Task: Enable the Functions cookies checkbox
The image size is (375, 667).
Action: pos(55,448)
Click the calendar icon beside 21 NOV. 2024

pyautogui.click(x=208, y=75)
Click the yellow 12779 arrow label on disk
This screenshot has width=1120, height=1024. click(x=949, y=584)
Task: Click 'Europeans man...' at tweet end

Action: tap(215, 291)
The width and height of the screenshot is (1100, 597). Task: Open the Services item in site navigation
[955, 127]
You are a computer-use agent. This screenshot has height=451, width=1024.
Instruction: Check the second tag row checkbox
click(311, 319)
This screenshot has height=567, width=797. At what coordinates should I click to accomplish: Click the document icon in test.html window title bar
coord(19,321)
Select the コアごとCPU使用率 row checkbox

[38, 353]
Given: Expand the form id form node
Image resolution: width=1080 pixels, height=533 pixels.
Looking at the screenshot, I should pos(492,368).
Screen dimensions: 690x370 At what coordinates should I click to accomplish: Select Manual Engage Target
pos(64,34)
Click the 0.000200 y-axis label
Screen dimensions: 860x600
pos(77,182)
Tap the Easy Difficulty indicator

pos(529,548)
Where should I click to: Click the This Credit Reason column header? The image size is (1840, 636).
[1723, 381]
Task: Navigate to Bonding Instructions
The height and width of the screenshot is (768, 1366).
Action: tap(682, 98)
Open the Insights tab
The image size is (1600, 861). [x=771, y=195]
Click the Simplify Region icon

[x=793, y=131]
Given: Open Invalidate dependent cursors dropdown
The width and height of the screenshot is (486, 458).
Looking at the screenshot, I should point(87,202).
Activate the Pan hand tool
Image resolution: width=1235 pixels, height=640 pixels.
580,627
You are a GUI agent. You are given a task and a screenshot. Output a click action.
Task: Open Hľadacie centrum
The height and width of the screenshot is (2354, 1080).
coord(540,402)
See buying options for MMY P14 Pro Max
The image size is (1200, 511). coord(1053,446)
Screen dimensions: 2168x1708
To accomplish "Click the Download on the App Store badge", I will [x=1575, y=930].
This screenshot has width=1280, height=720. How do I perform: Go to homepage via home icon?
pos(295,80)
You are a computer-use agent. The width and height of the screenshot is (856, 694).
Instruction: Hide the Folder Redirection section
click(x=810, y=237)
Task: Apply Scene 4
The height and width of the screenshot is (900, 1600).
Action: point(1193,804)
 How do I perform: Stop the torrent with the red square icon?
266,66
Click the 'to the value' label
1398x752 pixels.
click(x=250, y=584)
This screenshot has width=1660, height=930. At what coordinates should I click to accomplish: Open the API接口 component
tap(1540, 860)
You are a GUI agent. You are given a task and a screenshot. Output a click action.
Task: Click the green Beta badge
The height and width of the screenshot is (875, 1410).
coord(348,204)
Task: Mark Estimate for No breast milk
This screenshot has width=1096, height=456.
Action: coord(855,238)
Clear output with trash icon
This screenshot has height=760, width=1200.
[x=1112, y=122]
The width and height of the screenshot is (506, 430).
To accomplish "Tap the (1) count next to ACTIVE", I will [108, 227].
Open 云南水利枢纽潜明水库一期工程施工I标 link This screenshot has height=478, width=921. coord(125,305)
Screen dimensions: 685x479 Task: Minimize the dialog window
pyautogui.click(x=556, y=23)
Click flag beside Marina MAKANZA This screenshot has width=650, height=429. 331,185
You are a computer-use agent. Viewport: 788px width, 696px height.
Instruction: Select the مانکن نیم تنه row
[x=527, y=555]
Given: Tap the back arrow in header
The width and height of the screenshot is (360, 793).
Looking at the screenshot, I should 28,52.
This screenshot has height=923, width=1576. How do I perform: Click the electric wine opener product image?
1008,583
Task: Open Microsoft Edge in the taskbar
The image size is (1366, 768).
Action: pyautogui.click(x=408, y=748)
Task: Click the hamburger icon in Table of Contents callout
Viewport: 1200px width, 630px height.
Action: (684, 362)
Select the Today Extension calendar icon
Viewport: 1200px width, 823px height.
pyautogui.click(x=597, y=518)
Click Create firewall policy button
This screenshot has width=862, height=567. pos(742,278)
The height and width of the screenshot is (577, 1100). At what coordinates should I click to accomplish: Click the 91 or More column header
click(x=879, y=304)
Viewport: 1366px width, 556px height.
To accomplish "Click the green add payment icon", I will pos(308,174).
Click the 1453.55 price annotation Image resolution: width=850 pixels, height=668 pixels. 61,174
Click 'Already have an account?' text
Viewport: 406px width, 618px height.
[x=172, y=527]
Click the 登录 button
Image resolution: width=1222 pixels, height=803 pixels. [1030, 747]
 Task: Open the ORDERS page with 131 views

######

◆ **WORK ORDER**
Whenever a line in the listing above includes the word "will", return that line.

◆ **FINAL ANSWER**
To accomplish "Click the Download on the App Store badge", I will [x=1575, y=930].
To accomplish "Tap the (1) count next to ACTIVE", I will [108, 227].
To accomplish "Click the green add payment icon", I will pos(308,174).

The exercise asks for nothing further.